Die Rahmenerzählung des Thrillers handelt von einem Professor, der in einer alten Psychiatrie Studenten damit beauftragt eine Patientenakte zu lesen. Auf dem Umschlag der Akte steht in roten Lettern: Der Seelenbrecher. Seine Vorgehensweise ist brutal – mittels Hypnose schafft er es seine Patienten in eine Art „Todesschlaf“ zu versetzten in der der Betroffene zwar äußerlich nicht ansprechbar erscheint, doch innerlich vollkommen wach ist. Wenn man es nicht schafft den Patienten aus diesem Schlaf herauszuholen, stirbt er.
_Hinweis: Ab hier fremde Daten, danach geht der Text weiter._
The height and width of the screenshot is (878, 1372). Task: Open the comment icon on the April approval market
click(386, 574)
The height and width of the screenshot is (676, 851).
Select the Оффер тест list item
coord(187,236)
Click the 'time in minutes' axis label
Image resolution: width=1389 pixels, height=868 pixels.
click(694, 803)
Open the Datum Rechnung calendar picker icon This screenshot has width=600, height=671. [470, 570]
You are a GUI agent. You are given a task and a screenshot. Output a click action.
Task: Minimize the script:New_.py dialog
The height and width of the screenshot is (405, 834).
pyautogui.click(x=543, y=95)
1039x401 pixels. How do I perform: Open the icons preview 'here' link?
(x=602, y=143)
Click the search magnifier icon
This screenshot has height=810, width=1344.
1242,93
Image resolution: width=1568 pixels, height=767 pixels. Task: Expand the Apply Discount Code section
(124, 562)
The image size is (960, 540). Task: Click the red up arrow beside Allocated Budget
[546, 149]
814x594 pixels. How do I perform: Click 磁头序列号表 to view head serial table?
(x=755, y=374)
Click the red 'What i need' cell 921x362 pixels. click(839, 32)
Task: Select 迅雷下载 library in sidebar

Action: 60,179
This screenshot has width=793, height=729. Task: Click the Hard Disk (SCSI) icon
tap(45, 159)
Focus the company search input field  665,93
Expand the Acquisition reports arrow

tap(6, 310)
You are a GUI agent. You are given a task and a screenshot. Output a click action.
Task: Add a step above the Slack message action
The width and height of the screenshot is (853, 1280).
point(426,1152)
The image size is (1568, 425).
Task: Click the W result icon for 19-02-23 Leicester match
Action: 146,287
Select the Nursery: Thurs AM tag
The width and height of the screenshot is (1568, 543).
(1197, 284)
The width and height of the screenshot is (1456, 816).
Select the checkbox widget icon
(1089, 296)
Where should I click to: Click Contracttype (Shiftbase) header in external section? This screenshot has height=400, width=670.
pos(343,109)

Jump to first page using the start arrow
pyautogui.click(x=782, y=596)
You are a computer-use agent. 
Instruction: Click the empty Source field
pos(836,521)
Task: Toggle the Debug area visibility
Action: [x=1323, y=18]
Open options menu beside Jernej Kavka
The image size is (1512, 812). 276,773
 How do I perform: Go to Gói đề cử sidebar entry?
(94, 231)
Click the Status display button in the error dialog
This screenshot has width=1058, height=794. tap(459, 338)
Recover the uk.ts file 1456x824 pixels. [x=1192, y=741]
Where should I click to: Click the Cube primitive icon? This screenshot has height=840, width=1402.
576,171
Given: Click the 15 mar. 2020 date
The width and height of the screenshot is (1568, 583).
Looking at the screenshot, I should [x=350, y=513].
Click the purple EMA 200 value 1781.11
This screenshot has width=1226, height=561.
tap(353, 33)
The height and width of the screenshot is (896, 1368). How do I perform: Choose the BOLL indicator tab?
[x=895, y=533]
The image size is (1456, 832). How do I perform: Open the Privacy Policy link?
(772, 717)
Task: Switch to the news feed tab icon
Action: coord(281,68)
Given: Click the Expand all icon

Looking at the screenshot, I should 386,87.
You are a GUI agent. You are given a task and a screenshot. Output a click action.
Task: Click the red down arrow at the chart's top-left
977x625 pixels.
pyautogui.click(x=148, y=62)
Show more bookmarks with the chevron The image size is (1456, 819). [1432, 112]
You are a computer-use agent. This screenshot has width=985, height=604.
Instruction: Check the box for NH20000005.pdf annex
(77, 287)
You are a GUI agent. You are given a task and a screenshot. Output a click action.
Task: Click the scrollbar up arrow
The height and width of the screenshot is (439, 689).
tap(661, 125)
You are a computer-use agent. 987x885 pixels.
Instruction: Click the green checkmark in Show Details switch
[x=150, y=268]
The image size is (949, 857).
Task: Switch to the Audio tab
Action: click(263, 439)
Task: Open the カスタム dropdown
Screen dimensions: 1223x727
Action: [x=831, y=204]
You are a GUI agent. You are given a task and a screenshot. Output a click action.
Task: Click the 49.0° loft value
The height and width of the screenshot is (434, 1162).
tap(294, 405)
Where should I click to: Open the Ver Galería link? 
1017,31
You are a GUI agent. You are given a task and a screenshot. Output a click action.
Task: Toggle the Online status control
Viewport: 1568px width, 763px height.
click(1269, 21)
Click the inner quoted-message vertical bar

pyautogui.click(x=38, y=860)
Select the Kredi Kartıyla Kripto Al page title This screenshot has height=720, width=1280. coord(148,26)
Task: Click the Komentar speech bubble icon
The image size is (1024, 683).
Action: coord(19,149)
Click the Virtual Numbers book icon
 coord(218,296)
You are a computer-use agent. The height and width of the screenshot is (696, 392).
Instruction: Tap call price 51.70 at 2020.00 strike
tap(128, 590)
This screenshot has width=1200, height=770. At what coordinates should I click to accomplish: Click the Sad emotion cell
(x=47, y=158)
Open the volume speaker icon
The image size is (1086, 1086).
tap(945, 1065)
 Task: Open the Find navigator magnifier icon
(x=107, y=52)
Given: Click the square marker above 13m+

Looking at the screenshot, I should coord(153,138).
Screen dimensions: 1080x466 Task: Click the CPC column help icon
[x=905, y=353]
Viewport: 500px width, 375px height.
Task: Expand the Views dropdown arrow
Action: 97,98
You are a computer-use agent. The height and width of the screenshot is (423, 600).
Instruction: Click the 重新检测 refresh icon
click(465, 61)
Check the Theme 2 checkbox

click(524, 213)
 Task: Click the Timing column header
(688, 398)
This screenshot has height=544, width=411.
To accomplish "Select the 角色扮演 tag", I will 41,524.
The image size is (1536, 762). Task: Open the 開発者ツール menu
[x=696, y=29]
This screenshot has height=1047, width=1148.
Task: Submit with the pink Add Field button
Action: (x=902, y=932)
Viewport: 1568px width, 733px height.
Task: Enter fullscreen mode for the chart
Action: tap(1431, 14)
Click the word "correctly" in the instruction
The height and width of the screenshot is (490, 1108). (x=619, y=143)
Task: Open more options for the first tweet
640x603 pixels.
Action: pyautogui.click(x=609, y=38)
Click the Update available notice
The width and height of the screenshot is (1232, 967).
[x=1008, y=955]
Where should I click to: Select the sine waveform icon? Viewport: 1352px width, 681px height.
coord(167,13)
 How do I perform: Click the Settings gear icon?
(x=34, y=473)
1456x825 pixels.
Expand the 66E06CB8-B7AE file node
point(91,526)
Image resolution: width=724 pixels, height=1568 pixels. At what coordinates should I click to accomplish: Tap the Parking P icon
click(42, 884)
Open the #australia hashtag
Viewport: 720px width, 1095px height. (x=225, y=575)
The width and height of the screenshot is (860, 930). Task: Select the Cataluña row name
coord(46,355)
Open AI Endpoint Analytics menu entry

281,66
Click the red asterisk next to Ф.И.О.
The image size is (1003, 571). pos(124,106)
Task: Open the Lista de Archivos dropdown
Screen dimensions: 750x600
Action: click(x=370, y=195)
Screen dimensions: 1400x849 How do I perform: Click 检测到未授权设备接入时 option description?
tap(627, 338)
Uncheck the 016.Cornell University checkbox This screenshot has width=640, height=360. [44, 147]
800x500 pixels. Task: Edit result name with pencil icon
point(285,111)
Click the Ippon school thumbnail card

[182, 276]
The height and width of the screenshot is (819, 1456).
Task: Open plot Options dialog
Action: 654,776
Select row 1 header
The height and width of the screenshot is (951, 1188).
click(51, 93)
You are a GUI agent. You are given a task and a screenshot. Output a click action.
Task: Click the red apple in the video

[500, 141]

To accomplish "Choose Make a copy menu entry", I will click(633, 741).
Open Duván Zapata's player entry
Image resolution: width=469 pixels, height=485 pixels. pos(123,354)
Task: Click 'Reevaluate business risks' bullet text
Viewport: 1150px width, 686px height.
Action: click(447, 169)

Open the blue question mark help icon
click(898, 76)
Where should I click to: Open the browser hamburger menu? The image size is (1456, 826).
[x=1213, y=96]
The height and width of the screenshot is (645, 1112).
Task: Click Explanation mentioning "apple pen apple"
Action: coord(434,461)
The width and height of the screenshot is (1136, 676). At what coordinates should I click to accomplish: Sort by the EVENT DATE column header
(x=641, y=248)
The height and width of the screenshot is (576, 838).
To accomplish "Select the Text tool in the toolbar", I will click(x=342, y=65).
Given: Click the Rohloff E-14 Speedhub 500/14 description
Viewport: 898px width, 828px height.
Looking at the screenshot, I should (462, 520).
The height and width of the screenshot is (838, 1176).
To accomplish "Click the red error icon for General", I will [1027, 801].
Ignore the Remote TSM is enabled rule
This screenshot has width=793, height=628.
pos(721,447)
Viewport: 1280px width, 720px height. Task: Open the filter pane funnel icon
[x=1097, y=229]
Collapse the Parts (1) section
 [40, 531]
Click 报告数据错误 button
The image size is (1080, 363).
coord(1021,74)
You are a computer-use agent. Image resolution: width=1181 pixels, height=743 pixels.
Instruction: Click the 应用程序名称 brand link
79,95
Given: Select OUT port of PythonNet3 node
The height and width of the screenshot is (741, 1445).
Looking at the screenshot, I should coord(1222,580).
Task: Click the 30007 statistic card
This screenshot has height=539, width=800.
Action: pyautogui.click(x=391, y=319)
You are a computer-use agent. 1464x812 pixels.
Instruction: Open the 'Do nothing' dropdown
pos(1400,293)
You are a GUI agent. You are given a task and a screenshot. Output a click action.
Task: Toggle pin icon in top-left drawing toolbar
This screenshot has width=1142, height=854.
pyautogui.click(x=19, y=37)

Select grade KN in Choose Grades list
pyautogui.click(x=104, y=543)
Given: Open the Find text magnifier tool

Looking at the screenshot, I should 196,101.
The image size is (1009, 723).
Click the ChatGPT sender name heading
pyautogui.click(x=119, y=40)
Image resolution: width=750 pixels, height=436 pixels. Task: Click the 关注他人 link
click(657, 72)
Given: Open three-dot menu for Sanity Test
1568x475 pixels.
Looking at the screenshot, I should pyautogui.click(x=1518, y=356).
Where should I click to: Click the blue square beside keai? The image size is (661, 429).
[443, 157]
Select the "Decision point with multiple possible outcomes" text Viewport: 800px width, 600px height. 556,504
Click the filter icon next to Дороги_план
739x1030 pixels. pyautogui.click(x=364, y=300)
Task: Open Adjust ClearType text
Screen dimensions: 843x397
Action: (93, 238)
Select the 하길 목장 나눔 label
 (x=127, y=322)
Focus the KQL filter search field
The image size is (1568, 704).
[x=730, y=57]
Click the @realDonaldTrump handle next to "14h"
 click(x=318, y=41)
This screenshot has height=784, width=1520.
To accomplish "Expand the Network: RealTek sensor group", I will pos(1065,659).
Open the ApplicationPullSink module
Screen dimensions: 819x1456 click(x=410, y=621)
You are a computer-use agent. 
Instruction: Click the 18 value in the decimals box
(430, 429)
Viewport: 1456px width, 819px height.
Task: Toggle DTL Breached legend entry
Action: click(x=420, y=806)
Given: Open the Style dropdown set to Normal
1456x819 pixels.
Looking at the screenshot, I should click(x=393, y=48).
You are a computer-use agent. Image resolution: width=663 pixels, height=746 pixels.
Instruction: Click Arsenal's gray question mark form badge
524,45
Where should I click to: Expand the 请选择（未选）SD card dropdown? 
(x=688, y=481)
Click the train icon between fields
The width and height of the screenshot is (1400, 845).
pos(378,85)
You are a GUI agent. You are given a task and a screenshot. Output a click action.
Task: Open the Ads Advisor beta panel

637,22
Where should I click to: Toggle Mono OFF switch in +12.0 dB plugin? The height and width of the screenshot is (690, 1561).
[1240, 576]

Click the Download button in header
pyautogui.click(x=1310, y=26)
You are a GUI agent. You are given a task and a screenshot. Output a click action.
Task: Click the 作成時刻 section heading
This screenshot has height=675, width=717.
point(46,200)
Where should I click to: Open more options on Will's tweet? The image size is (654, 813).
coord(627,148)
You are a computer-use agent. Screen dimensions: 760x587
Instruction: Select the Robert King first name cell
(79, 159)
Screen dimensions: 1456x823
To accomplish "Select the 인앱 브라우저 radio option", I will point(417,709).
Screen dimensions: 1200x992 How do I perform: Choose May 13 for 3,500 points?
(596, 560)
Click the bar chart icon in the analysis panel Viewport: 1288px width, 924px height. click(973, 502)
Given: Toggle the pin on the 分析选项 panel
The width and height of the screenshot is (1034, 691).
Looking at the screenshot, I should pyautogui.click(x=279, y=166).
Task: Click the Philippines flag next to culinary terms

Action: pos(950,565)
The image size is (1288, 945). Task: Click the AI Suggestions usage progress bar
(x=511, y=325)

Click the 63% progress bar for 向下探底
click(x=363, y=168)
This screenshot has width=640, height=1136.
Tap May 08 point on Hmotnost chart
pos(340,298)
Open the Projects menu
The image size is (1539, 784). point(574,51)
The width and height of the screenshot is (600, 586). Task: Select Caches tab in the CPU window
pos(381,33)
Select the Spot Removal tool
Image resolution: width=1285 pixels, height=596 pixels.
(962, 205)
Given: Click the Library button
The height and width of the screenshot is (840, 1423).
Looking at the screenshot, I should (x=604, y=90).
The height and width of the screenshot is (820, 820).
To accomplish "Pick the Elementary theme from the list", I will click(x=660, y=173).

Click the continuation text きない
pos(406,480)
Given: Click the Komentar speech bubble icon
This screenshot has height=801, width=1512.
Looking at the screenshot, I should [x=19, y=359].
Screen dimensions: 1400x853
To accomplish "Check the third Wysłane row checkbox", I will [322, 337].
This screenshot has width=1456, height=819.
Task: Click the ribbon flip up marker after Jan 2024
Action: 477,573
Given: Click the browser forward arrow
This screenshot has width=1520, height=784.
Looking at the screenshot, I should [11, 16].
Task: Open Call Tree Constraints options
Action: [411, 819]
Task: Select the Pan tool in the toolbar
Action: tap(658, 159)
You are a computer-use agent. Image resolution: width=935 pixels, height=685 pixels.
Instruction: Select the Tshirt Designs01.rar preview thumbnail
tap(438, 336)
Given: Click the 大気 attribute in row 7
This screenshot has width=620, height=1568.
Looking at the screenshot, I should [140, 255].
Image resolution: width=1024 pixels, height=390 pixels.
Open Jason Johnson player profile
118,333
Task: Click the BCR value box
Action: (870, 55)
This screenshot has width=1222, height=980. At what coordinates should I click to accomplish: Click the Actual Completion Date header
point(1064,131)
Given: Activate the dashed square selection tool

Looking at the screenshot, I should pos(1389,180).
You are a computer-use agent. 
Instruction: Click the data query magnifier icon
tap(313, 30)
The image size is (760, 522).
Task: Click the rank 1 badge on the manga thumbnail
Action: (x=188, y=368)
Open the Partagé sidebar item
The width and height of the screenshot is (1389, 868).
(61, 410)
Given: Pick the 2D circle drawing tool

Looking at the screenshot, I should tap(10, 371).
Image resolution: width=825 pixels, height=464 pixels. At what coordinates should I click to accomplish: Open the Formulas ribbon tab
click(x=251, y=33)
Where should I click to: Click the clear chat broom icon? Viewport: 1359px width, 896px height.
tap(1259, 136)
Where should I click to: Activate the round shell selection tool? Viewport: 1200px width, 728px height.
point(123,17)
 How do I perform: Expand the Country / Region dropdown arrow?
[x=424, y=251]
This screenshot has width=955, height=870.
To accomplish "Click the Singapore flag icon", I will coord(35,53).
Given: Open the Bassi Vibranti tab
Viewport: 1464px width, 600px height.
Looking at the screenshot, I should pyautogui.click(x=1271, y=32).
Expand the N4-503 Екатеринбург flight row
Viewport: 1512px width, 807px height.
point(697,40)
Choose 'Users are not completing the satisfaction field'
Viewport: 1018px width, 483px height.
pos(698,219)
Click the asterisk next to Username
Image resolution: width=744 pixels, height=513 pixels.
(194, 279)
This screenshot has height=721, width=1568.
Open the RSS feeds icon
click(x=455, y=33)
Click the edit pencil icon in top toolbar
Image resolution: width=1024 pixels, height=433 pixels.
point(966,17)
Die Akte, die die Studenten lesen, handelt in erster Linie von Caspar der sich in der Teufelsbergerklinik befindet, einer privaten psychiatrischen Anstalt. Er leidet an einer totalen Amnesie und hat keine Ahnung weshalb er dort gelandet ist. Eine aufmerksame Krankenschwester (Sophia) kümmert sich um ihn und scheint ihm etwas über seine Identität mitteilen zu wollen, doch will sie damit noch warten. Kurze Zeit später beginnt das Drama in der Klink – Der Seelenbrecher treibt sein Unwesen und hat nur ein Ziel, er will Sophia. Ein paar Menschen gruppieren sich auf der Flucht vor dem Seelenbrecher, können aus der Anstalt nicht fliehen, da sie eingeschlossen sind und erleben das schlimmste Weihnachten ihres Lebens.



Eine Besonderheit innerhalb des Thrillers sind die Rätsel. Bei jedem Opfer des Seelenbrechers ist ein kleiner Zettel mit einem Rätsel darauf zu finden (z.B. was wirft man weg wenn man es braucht und holt es zurück, wenn es nicht mehr benötigt wird?). Überhaupt der ganze Thriller baut auf einem Rätsel zu Beginn auf – soviel sei verraten. Am Anfang hatte ich meine Schwierigkeiten in die Erzählung hineinzukommen, doch das letzte Viertel war tatsächlich sehr spannend. Und Achtung, es wartet eine wirklich überraschende Wendung auf euch! Eine Besonderheit von Fitzek’s Büchern sind die darin enthaltenen Gimmicks. So ist ein Post-It beim Seelenbrecher auf Seite 346 zu finden.







Mein Fazit: Im gesamten nicht vom Hocker-hauend, doch charakterisiert den Seelenbrecher eine raffinierte Erzähltechnik.